◆ WHAT THIS TASK INVOLVES
Quote the items below verbatim, beginning at the line that contains "The width and height of the screenshot is (674, 384)." and stopping after the line that contains "will pyautogui.click(x=119, y=39).".

◆ EXERCISE MATERIAL
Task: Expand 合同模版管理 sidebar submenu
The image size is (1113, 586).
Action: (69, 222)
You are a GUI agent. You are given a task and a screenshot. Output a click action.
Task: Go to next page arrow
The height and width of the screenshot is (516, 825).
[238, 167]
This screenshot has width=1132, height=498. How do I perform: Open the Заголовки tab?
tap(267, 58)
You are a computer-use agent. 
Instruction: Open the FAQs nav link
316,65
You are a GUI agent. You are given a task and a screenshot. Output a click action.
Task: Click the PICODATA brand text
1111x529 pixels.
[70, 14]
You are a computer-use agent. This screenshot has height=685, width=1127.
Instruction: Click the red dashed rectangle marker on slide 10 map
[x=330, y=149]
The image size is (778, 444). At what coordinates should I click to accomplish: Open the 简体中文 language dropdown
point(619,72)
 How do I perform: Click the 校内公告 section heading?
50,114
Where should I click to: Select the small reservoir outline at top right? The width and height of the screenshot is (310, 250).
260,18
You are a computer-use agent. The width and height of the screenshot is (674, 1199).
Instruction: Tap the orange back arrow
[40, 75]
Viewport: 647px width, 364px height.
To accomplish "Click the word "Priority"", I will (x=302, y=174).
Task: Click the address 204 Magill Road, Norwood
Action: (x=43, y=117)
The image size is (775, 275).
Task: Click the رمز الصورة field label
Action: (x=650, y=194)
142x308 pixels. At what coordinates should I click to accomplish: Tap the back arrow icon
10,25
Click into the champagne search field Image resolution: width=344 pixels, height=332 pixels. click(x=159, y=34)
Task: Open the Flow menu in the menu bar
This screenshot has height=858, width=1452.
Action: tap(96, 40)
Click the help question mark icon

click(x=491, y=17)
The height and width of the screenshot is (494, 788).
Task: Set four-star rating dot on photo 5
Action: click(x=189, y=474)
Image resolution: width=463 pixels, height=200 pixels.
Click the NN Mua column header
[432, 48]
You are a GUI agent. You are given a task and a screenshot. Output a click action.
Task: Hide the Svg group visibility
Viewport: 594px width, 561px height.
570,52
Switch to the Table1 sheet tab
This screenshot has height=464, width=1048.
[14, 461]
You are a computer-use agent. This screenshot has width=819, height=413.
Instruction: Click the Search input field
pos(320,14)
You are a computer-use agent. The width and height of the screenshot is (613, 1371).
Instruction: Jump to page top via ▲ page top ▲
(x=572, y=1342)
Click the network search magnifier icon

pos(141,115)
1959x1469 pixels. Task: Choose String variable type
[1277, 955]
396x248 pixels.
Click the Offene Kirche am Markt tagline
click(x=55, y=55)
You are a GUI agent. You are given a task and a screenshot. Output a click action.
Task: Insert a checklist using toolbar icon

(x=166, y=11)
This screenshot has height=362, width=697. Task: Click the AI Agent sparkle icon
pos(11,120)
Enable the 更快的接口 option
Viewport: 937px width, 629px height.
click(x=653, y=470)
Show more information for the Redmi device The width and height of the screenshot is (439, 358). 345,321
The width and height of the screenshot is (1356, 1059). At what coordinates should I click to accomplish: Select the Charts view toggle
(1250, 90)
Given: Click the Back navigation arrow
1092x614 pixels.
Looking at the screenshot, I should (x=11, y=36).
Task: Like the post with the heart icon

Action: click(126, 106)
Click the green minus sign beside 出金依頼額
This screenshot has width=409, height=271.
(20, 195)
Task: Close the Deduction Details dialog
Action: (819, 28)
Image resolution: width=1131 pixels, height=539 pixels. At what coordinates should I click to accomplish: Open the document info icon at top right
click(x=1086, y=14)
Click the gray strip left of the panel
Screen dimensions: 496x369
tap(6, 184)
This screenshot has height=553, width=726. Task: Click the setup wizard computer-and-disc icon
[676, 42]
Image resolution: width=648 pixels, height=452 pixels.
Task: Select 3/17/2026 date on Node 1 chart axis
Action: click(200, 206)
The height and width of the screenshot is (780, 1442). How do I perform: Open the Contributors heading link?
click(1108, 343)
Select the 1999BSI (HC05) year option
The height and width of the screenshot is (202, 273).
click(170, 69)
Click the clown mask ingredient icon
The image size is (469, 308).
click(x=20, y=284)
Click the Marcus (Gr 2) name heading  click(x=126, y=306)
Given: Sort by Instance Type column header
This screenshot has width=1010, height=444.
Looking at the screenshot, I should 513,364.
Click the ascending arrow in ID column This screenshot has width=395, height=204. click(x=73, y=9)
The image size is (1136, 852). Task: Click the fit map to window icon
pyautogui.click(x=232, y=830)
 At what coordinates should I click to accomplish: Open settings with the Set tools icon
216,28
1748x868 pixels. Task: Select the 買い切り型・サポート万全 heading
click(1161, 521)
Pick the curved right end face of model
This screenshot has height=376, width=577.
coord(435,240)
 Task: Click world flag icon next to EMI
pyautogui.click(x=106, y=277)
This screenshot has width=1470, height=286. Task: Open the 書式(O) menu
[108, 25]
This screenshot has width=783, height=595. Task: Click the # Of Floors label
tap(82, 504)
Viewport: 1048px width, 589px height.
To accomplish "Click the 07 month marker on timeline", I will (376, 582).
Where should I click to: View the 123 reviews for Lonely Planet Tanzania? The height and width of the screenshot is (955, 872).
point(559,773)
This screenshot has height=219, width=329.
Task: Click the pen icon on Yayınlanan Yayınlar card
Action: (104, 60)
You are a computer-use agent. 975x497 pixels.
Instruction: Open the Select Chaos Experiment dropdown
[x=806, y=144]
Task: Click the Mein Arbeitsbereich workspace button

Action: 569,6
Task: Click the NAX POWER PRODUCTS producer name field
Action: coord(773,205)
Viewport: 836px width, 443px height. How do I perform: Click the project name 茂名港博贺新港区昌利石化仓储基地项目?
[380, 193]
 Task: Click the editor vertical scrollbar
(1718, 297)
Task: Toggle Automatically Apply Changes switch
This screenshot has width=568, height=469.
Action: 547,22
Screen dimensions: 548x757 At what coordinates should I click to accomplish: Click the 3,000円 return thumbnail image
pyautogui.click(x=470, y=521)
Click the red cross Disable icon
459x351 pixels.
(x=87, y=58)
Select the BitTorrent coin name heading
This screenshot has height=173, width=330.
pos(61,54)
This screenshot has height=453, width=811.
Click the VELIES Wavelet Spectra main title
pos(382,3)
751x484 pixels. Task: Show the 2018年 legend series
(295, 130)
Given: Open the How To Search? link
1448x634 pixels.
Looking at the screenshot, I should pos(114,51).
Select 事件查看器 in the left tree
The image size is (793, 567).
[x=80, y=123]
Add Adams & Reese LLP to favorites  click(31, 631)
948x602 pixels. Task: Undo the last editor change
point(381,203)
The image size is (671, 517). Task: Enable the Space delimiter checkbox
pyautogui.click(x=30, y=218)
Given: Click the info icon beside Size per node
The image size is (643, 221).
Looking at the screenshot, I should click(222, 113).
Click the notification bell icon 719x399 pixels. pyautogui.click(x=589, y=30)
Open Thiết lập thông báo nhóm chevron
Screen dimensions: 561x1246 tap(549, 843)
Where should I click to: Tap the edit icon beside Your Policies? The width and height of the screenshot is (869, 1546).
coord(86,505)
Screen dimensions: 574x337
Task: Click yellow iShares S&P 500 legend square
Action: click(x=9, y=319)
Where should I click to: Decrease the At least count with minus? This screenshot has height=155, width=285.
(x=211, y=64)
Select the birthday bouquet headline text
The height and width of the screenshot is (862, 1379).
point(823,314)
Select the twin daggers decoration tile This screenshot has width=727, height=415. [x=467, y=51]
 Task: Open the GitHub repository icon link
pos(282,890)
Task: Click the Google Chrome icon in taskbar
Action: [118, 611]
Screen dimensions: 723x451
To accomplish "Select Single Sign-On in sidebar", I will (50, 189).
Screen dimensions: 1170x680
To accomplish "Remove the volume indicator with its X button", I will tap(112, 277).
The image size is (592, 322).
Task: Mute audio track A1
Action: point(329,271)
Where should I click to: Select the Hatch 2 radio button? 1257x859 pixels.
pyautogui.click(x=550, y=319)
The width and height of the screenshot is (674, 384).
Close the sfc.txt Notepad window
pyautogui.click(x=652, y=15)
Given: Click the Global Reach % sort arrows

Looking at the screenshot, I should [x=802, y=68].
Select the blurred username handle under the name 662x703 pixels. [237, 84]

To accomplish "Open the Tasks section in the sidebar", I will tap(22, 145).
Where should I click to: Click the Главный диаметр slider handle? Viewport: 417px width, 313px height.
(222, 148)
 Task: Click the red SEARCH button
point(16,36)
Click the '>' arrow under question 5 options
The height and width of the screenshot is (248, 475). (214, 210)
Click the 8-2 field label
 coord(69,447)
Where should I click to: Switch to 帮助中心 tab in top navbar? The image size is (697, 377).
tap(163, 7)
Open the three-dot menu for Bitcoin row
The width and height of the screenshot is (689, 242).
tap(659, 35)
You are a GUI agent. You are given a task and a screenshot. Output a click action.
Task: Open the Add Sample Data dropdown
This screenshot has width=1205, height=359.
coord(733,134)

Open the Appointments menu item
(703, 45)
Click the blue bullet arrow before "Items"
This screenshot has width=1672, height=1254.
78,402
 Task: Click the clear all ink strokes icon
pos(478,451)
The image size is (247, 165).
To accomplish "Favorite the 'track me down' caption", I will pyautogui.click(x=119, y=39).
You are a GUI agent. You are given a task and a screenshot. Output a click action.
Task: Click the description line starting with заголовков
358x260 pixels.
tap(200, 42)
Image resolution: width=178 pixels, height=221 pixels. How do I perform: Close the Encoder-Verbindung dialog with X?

◆ RESPONSE TO THIS TASK
The width and height of the screenshot is (674, 384).
Close the sfc.txt Notepad window
pyautogui.click(x=652, y=15)
Given: Click the Global Reach % sort arrows

Looking at the screenshot, I should [x=802, y=68].
Select the blurred username handle under the name 662x703 pixels. [237, 84]

To accomplish "Open the Tasks section in the sidebar", I will tap(22, 145).
Where should I click to: Click the Главный диаметр slider handle? Viewport: 417px width, 313px height.
(222, 148)
 Task: Click the red SEARCH button
point(16,36)
Click the '>' arrow under question 5 options
The height and width of the screenshot is (248, 475). (214, 210)
Click the 8-2 field label
 coord(69,447)
Where should I click to: Switch to 帮助中心 tab in top navbar? The image size is (697, 377).
tap(163, 7)
Open the three-dot menu for Bitcoin row
The width and height of the screenshot is (689, 242).
tap(659, 35)
You are a GUI agent. You are given a task and a screenshot. Output a click action.
Task: Open the Add Sample Data dropdown
This screenshot has width=1205, height=359.
coord(733,134)

Open the Appointments menu item
(703, 45)
Click the blue bullet arrow before "Items"
This screenshot has width=1672, height=1254.
78,402
 Task: Click the clear all ink strokes icon
pos(478,451)
The image size is (247, 165).
To accomplish "Favorite the 'track me down' caption", I will pyautogui.click(x=119, y=39).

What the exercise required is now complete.